▶ **PROBLEM DESCRIPTION**
Quote the rows below word for word, from the start of the rows through the line that contains "click(x=748, y=49)", including that line.
━━━━
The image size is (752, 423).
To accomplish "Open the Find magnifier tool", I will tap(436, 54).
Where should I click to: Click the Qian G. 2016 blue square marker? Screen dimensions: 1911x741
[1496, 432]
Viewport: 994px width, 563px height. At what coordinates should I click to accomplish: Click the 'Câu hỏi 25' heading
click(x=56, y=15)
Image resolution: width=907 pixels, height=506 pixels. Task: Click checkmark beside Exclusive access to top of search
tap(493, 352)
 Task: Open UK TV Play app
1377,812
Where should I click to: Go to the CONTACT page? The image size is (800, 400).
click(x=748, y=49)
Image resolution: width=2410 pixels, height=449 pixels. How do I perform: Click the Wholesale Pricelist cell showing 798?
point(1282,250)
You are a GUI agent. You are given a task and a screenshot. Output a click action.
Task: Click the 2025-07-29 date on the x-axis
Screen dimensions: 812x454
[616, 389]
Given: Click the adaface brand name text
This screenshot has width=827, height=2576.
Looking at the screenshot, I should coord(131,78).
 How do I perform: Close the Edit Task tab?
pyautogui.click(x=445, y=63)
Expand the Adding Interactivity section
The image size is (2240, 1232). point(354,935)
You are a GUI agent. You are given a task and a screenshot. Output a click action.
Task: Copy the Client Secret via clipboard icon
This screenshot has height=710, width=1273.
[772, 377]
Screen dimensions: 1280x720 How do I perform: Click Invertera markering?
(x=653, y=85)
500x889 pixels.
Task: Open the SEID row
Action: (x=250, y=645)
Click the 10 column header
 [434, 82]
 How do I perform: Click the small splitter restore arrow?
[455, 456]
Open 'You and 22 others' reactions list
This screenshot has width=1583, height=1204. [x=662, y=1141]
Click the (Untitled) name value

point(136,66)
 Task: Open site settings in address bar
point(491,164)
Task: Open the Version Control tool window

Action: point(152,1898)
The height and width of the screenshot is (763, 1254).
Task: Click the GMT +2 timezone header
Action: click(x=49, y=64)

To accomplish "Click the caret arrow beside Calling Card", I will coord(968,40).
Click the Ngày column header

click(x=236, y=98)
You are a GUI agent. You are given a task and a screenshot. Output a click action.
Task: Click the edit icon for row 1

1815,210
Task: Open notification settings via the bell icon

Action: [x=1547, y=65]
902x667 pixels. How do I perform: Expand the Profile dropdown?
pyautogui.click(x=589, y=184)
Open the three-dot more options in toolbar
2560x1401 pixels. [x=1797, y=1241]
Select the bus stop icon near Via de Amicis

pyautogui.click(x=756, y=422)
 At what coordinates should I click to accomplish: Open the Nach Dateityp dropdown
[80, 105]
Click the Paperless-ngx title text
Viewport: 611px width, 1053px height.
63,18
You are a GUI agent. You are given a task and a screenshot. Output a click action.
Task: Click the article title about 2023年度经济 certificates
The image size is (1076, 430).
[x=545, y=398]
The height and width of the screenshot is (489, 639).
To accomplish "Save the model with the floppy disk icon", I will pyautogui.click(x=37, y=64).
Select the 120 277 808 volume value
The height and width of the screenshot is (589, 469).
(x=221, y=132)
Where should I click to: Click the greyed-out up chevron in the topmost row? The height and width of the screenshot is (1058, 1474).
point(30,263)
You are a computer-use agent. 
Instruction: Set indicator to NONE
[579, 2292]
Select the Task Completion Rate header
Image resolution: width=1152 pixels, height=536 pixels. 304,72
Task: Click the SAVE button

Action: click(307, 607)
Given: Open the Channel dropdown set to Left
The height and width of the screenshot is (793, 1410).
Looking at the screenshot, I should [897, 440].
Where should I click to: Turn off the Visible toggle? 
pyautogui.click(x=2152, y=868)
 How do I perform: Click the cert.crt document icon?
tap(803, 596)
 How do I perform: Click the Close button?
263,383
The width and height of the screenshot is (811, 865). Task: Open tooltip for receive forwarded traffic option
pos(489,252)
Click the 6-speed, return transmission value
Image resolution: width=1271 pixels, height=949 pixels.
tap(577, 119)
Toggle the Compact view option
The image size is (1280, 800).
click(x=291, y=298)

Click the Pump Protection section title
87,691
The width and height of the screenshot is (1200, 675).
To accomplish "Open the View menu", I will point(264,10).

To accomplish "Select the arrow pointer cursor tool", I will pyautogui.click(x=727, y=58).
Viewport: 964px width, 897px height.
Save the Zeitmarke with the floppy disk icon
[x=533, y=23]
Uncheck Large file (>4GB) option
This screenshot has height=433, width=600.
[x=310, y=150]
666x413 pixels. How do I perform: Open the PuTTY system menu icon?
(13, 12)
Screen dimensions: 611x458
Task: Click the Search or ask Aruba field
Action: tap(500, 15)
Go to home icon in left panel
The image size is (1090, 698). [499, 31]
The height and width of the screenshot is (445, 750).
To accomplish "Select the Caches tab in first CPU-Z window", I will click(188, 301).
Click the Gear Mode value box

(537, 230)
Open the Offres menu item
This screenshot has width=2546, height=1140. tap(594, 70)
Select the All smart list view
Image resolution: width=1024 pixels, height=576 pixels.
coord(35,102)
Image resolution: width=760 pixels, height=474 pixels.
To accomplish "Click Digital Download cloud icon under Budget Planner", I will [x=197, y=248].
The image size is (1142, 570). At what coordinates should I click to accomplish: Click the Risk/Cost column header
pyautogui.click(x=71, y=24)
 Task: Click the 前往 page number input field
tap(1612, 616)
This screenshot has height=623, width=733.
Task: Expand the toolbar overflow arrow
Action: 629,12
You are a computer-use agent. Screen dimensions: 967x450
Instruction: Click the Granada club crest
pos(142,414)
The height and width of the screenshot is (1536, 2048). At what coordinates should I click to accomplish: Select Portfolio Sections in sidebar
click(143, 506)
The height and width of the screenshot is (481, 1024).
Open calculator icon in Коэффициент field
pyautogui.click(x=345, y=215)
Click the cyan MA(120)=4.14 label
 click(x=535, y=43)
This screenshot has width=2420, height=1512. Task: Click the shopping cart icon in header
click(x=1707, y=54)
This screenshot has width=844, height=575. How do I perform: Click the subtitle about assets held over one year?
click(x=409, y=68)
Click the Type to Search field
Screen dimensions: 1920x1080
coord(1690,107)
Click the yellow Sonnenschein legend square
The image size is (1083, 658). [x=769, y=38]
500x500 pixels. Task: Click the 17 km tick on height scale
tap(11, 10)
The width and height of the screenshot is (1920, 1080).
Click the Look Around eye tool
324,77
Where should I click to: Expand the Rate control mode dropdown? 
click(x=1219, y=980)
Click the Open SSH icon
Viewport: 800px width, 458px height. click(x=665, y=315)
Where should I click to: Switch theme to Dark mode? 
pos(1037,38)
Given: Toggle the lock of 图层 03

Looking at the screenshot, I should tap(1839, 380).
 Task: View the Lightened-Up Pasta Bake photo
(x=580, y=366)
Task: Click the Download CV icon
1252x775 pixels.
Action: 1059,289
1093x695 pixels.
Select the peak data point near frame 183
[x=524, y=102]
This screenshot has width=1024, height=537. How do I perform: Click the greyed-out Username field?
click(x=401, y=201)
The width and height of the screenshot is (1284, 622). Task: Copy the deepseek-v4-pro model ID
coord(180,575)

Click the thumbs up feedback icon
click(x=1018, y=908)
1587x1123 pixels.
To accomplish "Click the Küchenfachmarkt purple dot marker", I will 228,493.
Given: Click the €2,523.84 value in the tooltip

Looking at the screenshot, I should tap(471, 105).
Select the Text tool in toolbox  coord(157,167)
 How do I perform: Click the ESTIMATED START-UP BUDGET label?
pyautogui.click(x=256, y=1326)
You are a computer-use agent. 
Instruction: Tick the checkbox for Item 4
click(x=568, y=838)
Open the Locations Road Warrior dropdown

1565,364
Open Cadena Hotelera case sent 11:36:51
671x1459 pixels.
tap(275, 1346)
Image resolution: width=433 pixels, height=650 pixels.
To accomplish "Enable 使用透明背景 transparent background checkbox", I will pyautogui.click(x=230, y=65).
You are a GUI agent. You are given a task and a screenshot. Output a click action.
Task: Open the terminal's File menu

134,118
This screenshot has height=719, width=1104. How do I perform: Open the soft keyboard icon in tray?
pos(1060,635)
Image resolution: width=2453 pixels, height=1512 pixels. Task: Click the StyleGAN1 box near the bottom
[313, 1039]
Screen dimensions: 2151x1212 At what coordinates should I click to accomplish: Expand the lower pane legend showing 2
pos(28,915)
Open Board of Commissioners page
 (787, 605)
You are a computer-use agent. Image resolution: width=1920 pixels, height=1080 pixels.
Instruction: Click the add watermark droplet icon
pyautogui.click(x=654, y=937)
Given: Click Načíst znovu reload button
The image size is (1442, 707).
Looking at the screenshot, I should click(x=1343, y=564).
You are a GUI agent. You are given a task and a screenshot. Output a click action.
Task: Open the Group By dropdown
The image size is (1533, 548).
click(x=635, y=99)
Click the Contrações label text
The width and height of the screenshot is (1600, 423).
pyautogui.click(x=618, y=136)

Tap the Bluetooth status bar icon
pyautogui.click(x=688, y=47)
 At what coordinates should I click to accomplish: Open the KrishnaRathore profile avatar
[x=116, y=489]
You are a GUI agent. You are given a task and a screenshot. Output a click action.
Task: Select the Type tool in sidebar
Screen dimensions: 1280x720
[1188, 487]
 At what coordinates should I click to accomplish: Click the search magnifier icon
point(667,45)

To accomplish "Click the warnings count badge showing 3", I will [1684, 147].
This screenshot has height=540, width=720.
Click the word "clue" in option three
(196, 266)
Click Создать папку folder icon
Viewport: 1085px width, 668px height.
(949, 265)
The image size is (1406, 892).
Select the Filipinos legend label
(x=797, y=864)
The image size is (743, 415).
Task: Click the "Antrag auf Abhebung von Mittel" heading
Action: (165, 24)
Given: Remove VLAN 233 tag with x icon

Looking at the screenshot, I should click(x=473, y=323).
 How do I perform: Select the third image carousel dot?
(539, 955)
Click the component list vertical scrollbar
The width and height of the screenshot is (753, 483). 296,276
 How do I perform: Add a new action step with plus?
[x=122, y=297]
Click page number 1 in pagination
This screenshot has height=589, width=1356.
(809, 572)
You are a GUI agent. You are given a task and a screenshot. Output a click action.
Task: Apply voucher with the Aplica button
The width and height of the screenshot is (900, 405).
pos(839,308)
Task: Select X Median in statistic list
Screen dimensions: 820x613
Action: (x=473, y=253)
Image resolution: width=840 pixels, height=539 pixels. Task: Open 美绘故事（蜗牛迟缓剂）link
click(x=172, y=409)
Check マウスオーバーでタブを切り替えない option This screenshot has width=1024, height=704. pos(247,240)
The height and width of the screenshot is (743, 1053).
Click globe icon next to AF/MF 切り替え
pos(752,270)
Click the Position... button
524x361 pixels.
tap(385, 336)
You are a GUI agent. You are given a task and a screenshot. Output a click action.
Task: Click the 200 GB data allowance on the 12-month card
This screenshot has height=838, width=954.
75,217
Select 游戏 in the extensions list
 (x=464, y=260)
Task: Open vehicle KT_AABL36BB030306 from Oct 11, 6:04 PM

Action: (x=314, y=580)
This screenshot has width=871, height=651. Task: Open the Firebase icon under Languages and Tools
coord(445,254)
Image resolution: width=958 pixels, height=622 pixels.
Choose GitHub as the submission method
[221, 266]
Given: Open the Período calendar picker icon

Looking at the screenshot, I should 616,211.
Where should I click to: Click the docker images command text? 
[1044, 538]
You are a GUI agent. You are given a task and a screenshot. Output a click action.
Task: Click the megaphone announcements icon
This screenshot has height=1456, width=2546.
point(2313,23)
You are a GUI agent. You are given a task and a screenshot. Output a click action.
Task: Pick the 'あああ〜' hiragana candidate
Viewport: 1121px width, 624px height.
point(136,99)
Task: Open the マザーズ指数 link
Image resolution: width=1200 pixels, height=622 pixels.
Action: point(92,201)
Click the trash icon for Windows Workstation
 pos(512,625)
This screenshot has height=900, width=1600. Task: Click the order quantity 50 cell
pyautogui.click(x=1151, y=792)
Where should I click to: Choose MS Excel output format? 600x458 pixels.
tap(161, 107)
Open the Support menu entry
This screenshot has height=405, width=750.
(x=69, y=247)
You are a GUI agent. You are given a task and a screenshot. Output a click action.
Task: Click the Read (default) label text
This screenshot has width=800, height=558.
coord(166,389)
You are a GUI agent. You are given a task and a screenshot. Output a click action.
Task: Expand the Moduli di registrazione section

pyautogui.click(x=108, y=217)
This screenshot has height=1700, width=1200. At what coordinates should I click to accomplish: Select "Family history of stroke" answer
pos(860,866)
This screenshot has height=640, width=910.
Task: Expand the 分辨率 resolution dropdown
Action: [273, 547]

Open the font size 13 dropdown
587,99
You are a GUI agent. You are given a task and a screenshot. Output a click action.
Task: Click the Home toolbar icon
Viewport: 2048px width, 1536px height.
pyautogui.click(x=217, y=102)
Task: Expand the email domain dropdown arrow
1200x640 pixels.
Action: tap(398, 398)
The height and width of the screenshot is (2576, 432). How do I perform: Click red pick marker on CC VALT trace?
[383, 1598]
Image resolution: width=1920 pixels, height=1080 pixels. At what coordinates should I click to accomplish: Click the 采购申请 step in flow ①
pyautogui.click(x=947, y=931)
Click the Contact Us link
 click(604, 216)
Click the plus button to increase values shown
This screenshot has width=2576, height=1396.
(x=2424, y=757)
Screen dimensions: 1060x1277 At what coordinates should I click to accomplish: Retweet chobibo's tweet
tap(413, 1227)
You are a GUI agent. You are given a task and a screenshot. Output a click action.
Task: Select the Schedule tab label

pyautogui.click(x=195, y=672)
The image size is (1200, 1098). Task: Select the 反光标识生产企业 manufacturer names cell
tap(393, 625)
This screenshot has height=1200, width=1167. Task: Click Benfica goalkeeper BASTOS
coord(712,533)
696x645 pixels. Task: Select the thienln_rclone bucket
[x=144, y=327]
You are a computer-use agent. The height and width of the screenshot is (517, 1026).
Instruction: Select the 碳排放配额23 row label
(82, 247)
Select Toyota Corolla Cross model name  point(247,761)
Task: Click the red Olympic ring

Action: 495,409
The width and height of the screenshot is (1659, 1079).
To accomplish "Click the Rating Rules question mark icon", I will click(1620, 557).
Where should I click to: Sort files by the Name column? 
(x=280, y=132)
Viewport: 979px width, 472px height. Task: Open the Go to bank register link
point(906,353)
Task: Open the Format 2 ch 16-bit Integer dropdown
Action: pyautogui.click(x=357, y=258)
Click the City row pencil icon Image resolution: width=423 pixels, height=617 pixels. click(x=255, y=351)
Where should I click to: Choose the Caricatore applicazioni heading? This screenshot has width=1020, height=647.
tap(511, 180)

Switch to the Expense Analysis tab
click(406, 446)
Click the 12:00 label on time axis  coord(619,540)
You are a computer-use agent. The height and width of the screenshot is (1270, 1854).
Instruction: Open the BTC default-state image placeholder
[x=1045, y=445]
━━━━
▶ **ANSWER FOR THE TASK**
The image size is (752, 423).
To accomplish "Open the Find magnifier tool", I will tap(436, 54).
Where should I click to: Click the Qian G. 2016 blue square marker? Screen dimensions: 1911x741
[1496, 432]
Viewport: 994px width, 563px height. At what coordinates should I click to accomplish: Click the 'Câu hỏi 25' heading
click(x=56, y=15)
Image resolution: width=907 pixels, height=506 pixels. Task: Click checkmark beside Exclusive access to top of search
tap(493, 352)
 Task: Open UK TV Play app
1377,812
Where should I click to: Go to the CONTACT page? The image size is (800, 400).
click(x=748, y=49)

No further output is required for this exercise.